Comprehensive Summary
Immune checkpoint inhibition (ICI) is a form of cancer immunotherapy which has previously been relatively unsuccessful in treating sarcomas. To investigate the impact of transposable elements (TEs) on ICI treatment in sarcomas, Nacev et al. collected DNA and RNA data from clinical biopsy samples before treatment and on-treatment. After DNA and RNA purification and sequencing, several algorithms were used to identify genomic features which differed between immune types. Statistical methods were then employed to compare and validate their findings. Their computational methods clustered two genetic groups which they termed “immune depleted” and “immune enhanced”. These two groups were significantly correlated with existing sarcoma immune classes (SIC).
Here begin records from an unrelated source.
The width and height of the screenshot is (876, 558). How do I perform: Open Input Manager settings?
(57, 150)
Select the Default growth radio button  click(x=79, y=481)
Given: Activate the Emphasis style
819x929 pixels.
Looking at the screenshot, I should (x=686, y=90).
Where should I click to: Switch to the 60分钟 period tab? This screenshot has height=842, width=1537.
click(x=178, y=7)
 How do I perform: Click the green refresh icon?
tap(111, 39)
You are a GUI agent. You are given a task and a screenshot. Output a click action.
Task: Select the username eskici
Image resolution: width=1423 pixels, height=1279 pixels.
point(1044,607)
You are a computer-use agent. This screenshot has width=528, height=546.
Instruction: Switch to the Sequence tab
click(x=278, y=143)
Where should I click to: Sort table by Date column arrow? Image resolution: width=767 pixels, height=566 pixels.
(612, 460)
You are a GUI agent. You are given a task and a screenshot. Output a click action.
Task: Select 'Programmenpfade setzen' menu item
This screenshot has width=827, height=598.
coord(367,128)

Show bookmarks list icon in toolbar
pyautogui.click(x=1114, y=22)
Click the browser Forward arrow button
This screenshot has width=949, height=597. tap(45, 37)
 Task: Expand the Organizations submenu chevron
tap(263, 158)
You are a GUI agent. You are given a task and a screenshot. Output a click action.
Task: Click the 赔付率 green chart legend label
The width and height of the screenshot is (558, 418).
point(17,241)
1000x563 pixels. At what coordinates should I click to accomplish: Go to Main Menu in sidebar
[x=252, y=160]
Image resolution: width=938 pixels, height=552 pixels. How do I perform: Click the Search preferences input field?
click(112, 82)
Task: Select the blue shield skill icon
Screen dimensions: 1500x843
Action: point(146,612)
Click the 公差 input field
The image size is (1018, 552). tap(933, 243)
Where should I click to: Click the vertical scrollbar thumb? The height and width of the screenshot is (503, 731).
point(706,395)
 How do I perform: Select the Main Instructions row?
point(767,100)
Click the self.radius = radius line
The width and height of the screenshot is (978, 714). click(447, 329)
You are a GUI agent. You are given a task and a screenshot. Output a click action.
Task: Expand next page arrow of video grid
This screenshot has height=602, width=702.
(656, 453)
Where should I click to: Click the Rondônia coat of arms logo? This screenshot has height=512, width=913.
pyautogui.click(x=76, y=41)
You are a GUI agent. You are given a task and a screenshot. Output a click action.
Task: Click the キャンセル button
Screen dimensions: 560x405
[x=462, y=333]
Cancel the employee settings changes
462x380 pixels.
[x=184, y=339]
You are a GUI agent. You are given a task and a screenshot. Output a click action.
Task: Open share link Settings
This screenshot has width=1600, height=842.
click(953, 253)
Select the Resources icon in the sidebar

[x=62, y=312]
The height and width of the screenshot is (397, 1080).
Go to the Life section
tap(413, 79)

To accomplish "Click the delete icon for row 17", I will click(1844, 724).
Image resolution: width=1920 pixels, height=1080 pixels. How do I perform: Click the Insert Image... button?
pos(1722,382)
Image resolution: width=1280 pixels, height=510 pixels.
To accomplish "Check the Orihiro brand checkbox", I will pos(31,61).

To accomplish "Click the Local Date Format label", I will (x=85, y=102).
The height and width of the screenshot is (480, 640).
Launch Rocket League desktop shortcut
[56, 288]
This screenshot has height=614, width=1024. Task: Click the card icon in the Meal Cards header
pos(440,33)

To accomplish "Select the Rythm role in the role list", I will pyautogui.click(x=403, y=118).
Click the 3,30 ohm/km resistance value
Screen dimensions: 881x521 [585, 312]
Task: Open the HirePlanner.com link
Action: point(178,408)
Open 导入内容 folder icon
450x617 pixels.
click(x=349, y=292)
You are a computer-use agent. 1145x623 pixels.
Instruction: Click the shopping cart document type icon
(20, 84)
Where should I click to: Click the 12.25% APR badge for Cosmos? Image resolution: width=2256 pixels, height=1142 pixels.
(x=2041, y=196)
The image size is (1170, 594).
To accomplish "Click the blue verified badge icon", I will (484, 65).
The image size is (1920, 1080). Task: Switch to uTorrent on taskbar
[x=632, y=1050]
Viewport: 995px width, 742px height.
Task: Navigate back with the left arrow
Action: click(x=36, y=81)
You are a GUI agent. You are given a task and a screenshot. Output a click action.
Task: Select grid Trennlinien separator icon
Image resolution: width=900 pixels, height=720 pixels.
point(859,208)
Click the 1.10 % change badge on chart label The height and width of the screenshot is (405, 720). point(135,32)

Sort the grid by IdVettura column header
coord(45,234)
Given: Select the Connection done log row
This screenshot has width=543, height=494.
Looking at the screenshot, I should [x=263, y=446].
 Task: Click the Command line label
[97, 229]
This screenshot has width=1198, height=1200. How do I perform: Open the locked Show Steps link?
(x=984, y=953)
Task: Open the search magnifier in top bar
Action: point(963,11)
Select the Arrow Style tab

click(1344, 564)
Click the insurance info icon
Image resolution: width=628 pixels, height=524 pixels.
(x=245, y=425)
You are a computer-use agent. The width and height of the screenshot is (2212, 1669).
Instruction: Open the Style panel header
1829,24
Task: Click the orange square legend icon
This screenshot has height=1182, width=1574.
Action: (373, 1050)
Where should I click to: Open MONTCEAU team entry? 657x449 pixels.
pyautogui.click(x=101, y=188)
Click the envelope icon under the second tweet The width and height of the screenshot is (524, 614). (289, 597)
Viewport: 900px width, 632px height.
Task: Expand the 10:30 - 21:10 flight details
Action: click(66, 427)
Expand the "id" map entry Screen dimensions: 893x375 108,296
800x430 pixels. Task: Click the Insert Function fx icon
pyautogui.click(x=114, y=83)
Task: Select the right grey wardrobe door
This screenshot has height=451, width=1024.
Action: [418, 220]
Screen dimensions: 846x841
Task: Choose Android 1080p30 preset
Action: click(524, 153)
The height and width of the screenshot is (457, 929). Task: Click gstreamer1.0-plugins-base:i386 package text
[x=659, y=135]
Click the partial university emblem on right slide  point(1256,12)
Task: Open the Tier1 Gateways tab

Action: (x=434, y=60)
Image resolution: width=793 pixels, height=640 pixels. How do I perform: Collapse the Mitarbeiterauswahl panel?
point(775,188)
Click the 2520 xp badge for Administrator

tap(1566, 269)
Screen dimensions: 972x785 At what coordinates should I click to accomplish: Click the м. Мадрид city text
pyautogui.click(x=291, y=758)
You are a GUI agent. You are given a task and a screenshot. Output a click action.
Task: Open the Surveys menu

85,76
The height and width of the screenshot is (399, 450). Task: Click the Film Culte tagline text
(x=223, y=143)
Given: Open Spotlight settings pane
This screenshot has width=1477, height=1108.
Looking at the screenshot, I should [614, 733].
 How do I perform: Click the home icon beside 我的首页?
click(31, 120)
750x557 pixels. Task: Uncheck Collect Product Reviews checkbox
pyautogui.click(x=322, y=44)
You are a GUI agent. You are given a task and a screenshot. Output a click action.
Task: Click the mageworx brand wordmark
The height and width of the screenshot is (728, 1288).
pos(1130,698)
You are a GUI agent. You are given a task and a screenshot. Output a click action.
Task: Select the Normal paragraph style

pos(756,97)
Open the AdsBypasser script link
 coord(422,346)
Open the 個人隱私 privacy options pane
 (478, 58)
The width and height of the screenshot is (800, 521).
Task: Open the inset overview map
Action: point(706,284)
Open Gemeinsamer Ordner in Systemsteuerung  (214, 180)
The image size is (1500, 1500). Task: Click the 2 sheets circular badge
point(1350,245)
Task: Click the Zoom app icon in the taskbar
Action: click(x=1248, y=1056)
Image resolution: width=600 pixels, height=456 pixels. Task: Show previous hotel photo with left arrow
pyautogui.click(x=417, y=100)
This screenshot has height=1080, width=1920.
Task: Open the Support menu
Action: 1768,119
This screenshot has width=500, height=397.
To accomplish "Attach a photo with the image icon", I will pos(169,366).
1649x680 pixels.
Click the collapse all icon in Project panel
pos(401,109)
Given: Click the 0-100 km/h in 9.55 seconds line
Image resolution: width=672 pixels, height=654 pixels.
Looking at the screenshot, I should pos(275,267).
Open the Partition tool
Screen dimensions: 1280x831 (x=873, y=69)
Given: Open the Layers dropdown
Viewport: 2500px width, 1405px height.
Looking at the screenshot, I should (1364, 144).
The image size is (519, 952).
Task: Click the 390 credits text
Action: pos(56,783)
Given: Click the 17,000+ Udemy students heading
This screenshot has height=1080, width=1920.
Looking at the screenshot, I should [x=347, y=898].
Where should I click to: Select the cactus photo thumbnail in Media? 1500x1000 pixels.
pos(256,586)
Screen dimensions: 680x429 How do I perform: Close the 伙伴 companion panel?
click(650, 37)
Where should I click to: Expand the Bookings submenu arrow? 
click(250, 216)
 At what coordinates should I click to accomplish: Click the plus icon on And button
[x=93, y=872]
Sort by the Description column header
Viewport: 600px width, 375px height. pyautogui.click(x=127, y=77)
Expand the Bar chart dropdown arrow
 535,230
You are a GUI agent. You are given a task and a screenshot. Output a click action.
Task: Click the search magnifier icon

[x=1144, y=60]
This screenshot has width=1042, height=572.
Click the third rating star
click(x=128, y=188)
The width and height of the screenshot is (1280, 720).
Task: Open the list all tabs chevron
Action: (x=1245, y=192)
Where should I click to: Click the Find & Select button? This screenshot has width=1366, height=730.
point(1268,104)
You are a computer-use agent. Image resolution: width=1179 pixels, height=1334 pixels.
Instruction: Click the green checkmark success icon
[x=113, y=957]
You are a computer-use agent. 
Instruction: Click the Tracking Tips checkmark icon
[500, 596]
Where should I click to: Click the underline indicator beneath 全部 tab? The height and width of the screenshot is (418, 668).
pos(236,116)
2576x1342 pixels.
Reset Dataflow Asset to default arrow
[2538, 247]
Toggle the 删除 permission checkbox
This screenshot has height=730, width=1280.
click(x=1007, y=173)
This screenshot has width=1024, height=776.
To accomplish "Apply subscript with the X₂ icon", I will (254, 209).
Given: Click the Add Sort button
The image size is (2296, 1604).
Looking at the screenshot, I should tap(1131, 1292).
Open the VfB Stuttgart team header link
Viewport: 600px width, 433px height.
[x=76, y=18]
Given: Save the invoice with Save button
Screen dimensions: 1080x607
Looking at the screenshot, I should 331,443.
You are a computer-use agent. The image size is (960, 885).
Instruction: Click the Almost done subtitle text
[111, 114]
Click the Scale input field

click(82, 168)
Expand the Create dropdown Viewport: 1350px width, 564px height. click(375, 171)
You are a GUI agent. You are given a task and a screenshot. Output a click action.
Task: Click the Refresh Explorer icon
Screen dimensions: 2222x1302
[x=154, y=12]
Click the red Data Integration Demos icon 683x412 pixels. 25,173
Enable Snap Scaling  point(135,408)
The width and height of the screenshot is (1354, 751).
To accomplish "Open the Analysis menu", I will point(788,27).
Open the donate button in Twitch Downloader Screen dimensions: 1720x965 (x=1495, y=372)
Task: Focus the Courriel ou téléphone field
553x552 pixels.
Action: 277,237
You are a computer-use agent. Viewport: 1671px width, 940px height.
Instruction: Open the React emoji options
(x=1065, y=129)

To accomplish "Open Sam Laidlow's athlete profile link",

These two groups and their analogous SICs had significantly differing progression-free survival (PFS) and objective response rates (ORR) to the ICI immunotherapy. Further use of machine learning allowed the researchers to identify a potentially predictive value of TEs and immune type (how the person’s immune system may respond to immunotherapy).
Outcomes and Implications
This research studies the poorly understood cause of anti-tumor immunity in sarcomas. It precedes much further research into other potential biomarkers for ICI response and the improvement of ICI-based immunotherapy. Despite its initial training involving six TEs, the machine learning model has potential to be useful in patient selection for future immunotherapy clinical trials. Further research must be done to solidify the predictive capability of the TE biomarkers for immune response. However, the consideration of these new biomarkers is useful in ICI clinical trial design going forward.